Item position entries
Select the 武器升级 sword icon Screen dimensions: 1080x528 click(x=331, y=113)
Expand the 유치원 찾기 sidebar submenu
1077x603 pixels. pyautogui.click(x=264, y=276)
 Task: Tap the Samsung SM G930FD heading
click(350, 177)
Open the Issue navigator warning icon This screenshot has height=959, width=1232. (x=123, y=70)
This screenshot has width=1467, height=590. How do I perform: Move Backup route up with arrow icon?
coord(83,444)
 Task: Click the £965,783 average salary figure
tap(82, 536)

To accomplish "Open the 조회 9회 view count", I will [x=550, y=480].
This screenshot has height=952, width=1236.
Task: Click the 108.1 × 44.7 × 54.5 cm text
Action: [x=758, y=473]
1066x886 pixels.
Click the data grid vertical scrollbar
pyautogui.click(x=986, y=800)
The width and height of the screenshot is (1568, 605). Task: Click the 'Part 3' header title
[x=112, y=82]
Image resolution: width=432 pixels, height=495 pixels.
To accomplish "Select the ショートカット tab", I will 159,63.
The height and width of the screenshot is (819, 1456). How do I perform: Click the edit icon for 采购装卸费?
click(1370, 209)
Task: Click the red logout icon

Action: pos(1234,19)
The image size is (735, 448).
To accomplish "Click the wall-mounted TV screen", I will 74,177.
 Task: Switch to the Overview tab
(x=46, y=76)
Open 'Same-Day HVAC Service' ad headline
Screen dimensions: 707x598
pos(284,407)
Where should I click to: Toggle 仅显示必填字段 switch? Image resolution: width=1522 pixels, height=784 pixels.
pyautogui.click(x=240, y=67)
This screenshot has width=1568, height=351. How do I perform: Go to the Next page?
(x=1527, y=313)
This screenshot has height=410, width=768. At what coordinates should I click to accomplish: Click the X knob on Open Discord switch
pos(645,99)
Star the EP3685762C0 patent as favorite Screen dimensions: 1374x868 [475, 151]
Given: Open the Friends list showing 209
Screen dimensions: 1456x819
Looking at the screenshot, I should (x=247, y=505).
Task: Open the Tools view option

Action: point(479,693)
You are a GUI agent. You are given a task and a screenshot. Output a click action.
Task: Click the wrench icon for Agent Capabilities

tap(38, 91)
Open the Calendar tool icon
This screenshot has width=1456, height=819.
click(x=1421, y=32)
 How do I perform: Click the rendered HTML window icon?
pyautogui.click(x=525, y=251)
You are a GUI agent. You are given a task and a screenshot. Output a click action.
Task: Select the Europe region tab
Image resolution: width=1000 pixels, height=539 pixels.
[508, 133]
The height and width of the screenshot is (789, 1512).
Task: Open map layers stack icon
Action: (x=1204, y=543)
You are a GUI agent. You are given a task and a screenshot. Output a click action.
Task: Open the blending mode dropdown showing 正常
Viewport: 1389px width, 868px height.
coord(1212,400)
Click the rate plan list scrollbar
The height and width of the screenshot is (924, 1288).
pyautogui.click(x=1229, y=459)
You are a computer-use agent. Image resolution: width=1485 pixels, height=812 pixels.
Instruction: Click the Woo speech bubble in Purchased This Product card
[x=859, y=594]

■ **WHAT NEEDS TO BE DONE**
Pick out every line in the records above that contains the word "will", and copy each of those lines.

■ **WRITTEN RESPONSE**
To accomplish "Open the 조회 9회 view count", I will [x=550, y=480].
To accomplish "Select the ショートカット tab", I will 159,63.
To accomplish "Click the wall-mounted TV screen", I will 74,177.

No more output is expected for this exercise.